Well this is off topic discussion right ?

A couple of years ago I bought a Christmas album, and with an Audio Technica AT13Ea I ripped it to my harddrive. I ran it not through some reciever, but a Marantz CD4 demodulator, which is, by nature one of the very best phono preamps available. It must be to do CD4.

FYI CD4 was a scheme pretty much like FM stereo, it involved an ultrasonic subcarrier. That means the whole turntable and cartrige system must faithfully reproduce twice as high as you can hear, approximately 40,000 Hertz.

The world has changed. I modified an FM to decode TV stereo when it first came out, I am no babe in the woods, but there are a few things I do not know. I mean I used to be the wiz of all wizzes until digital came out. Then I got lost.

So I got this really good rip of a very old Christmas album I would like to share. I mean I turned the furnace off for this. I loaded my AT13Ea at about three grams, I mean I considered this for transcription purposes. Two things have happened.

First, the signal to noise ratio is phenomenal, and dynamic range is great. Distortion is very low. We are talking an overweighted three by seven hyper eliptical here, it is as about as clean as is gets.

My problem now is that I would like to share it. You can take it or leave it, tell me it sucks, all that, but I will still do what I do. And will have done what I have done.
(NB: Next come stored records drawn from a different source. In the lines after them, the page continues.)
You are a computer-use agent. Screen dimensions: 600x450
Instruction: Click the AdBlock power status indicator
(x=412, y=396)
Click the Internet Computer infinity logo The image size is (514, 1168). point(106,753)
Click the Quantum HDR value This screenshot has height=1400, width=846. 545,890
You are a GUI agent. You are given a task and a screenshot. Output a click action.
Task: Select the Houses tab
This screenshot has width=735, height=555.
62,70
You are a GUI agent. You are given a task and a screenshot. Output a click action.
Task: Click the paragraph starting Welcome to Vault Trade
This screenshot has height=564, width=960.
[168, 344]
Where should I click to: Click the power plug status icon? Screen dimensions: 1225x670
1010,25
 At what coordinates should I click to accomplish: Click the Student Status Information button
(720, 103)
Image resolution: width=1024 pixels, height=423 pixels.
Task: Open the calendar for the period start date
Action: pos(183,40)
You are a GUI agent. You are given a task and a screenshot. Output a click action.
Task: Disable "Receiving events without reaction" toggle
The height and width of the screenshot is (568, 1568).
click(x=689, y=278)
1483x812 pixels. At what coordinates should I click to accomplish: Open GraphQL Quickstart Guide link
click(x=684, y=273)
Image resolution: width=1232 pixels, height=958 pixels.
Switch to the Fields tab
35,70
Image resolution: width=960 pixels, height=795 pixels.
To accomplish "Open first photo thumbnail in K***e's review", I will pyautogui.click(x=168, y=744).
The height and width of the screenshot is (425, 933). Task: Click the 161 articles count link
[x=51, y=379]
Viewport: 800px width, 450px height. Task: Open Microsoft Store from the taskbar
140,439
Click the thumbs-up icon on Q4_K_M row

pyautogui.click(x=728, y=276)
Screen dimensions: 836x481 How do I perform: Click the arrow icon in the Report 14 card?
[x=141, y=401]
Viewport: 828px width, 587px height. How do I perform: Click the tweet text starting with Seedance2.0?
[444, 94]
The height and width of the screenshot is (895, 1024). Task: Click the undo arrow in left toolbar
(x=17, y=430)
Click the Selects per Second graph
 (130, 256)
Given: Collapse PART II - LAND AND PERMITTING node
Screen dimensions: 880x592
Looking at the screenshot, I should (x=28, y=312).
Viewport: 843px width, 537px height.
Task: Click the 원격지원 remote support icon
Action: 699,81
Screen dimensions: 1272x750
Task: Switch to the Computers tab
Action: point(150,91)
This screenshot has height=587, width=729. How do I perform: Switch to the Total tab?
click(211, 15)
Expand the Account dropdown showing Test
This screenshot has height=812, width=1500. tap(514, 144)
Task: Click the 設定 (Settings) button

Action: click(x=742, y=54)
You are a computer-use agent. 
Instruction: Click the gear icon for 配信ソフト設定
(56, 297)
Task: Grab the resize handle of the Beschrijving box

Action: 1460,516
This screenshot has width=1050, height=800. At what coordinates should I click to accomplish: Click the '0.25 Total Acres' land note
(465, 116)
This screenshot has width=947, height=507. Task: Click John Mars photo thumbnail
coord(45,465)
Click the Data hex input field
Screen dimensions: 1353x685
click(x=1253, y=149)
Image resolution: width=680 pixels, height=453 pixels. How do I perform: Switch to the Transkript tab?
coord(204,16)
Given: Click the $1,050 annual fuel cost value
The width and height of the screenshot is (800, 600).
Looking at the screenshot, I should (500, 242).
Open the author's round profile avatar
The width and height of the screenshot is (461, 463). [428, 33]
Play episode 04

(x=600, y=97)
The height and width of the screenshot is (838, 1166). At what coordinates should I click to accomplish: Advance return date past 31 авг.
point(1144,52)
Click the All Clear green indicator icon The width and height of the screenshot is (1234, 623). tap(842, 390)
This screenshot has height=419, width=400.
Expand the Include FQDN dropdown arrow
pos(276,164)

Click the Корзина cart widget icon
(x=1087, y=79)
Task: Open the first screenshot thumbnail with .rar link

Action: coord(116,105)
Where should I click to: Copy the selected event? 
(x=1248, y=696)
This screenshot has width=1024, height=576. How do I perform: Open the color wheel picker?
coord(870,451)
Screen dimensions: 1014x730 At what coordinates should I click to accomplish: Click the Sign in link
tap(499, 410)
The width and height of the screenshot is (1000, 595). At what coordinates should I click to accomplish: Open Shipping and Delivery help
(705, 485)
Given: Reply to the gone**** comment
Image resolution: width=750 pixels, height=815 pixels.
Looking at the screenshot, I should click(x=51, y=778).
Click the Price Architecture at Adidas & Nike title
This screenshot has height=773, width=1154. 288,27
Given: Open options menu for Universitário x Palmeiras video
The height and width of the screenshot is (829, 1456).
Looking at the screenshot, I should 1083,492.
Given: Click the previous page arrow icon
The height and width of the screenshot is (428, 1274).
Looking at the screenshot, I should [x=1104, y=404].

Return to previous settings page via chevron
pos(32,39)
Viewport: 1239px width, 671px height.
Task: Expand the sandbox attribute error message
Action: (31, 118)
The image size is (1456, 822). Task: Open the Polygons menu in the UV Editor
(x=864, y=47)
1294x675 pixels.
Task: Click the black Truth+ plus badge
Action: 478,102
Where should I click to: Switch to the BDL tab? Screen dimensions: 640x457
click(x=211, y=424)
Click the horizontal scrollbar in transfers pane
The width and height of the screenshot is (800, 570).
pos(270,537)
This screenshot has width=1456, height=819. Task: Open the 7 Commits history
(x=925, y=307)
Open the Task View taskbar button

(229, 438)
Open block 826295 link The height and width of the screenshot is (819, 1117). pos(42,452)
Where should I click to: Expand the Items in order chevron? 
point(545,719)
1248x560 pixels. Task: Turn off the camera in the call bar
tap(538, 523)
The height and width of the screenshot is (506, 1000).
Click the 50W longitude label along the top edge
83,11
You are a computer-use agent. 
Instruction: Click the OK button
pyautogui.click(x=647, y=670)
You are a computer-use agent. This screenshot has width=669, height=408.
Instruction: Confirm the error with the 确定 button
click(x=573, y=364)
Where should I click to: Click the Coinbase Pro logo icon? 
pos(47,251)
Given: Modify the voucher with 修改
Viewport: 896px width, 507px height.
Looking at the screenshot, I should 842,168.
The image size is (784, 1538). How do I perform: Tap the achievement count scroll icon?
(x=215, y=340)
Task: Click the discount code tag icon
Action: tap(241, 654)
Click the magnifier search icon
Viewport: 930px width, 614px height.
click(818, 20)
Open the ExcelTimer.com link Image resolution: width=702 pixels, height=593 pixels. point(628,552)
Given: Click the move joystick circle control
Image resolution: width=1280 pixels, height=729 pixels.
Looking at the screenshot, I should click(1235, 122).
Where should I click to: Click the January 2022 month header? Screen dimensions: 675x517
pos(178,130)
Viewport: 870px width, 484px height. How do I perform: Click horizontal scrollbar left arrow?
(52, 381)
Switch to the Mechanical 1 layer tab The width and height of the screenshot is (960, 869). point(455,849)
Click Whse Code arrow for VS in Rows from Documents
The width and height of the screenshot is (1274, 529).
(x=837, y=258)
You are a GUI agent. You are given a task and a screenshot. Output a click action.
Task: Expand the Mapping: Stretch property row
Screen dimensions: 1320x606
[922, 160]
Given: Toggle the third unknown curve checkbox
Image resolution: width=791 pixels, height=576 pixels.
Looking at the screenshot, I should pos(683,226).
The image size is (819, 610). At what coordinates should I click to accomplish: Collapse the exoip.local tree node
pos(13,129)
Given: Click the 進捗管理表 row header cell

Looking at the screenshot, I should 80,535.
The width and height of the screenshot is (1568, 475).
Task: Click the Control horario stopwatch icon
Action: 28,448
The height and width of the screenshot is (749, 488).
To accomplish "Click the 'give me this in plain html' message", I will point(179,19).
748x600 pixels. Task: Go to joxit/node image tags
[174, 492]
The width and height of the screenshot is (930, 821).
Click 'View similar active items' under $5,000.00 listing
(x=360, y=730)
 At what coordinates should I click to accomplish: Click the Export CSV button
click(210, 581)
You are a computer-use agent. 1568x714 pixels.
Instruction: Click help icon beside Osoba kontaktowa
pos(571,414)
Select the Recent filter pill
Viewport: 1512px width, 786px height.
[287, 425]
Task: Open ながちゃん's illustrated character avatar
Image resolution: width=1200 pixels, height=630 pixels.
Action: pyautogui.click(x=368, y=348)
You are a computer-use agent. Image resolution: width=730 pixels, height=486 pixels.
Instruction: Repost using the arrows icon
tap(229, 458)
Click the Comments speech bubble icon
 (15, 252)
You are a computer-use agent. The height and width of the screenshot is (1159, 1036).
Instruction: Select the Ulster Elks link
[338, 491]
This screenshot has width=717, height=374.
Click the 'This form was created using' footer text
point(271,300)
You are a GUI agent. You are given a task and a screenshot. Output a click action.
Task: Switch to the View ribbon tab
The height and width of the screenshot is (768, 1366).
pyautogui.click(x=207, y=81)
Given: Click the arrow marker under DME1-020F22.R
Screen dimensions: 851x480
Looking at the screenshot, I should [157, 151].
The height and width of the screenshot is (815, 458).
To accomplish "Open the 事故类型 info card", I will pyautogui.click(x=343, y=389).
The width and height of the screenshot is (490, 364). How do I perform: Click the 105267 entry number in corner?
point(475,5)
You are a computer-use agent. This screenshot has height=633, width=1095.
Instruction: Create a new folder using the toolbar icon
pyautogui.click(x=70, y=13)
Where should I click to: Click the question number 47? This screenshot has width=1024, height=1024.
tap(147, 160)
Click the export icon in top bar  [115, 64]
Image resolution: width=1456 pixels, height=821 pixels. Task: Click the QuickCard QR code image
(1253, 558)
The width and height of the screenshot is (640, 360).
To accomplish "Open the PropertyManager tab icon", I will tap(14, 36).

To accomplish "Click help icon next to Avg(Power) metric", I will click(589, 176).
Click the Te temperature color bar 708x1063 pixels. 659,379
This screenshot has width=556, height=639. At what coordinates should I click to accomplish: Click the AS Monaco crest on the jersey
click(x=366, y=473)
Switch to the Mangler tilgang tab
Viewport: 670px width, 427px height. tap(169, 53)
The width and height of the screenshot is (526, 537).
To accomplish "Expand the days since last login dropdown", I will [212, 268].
This is an entire album in WAV format. It is 400 MB. It will not fit in my FTP, and I don't think it would fly in an email, although it might, but that is not the point. But there are really two points. First of all I have to compress it to an MP3 to share it with anyone. It is just too big, even for people with broadband. If I download 400MB I expect a video, in fact a movie.

Now I know I will have to get an MP3 compressor, and in the end it will probably be less then 30 MB, that is a fact. But there is one thing.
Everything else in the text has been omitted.